Highlights from the analysis by TheStreet Ratings Team goes as follows:
- GEOSPACE TECHNOLOGIES CORP has experienced a steep decline in earnings per share in the most recent quarter in comparison to its performance from the same quarter a year ago. Earnings per share have declined over the last year. We anticipate that this should continue in the coming year. During the past fiscal year, GEOSPACE TECHNOLOGIES CORP reported lower earnings of $2.82 versus $5.36 in the prior year. For the next year, the market is expecting a contraction of 98.2% in earnings ($0.05 versus $2.82).
- The company, on the basis of change in net income from the same quarter one year ago, has significantly underperformed when compared to that of the S&P 500 and the Energy Equipment & Services industry. The net income has significantly decreased by 113.4% when compared to the same quarter one year ago, falling from $13.68 million to -$1.83 million.

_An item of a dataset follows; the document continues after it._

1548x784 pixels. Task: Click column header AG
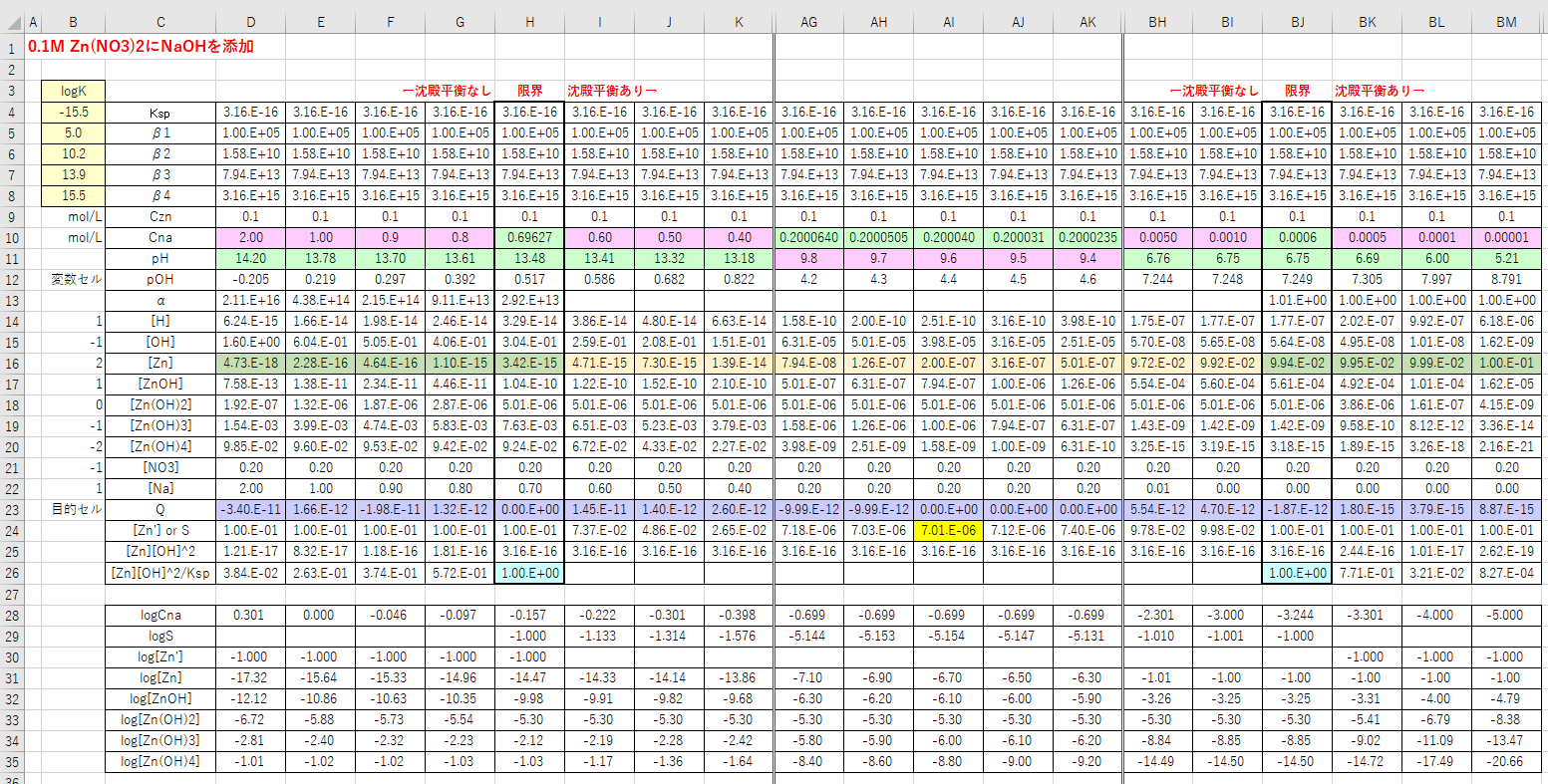point(809,21)
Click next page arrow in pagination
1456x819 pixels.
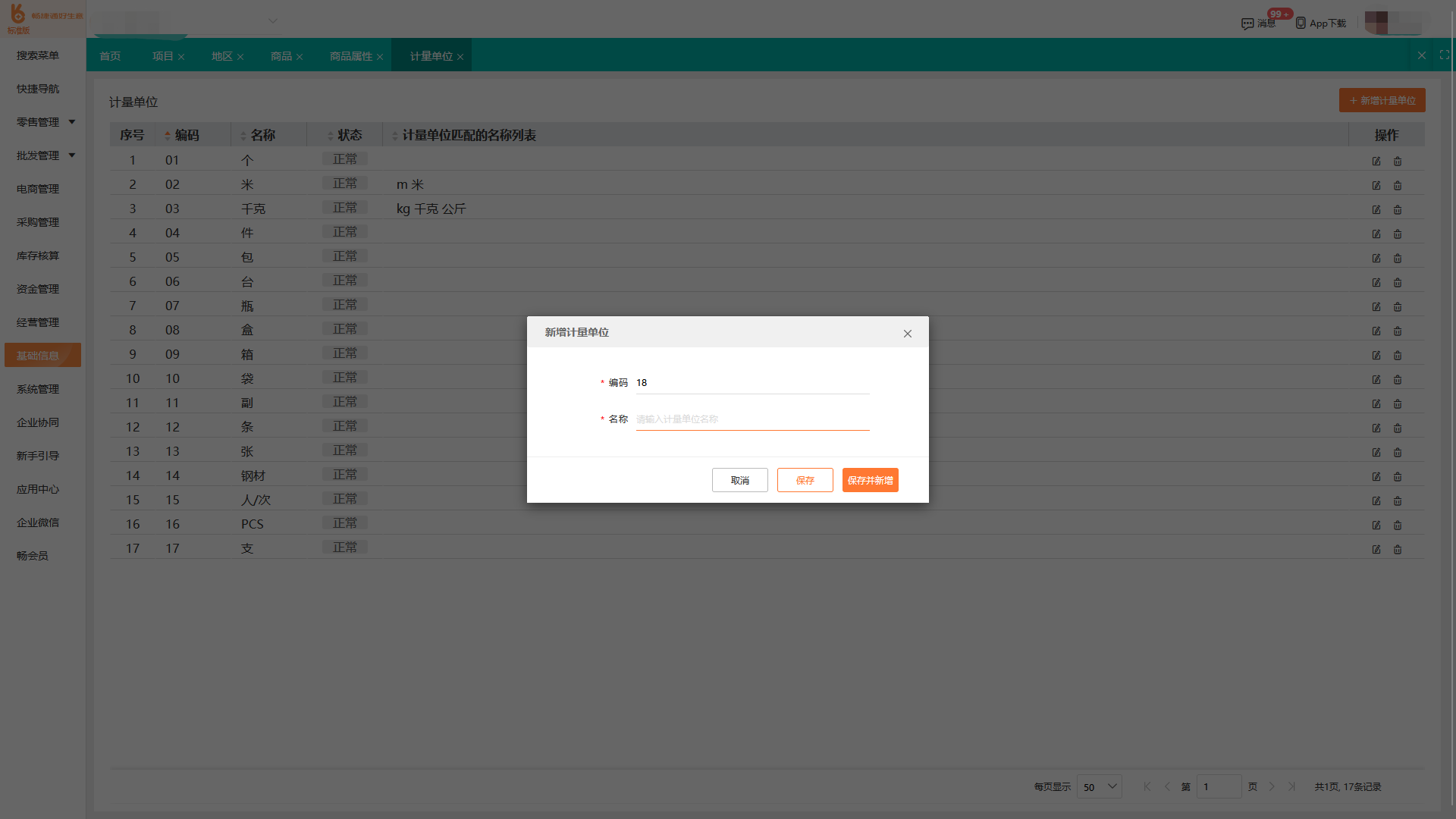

- Return on equity has greatly decreased when compared to its ROE from the same quarter one year prior. This is a signal of major weakness within the corporation. In comparison to the other companies in the Energy Equipment & Services industry and the overall market, GEOSPACE TECHNOLOGIES CORP's return on equity is significantly below that of the industry average and is below that of the S&P 500.
- Despite any intermediate fluctuations, we have only bad news to report on this stock's performance over the last year: it has tumbled by 70.13%, worse than the S&P 500's performance. Consistent with the plunge in the stock price, the company's earnings per share are down 113.33% compared to the year-earlier quarter. Naturally, the overall market trend is bound to be a significant factor. However, in one sense, the stock's sharp decline last year is a positive for future investors, making it cheaper (in proportion to its earnings over the past year) than most other stocks in its industry. But due to other concerns, we feel the stock is still not a good buy right now.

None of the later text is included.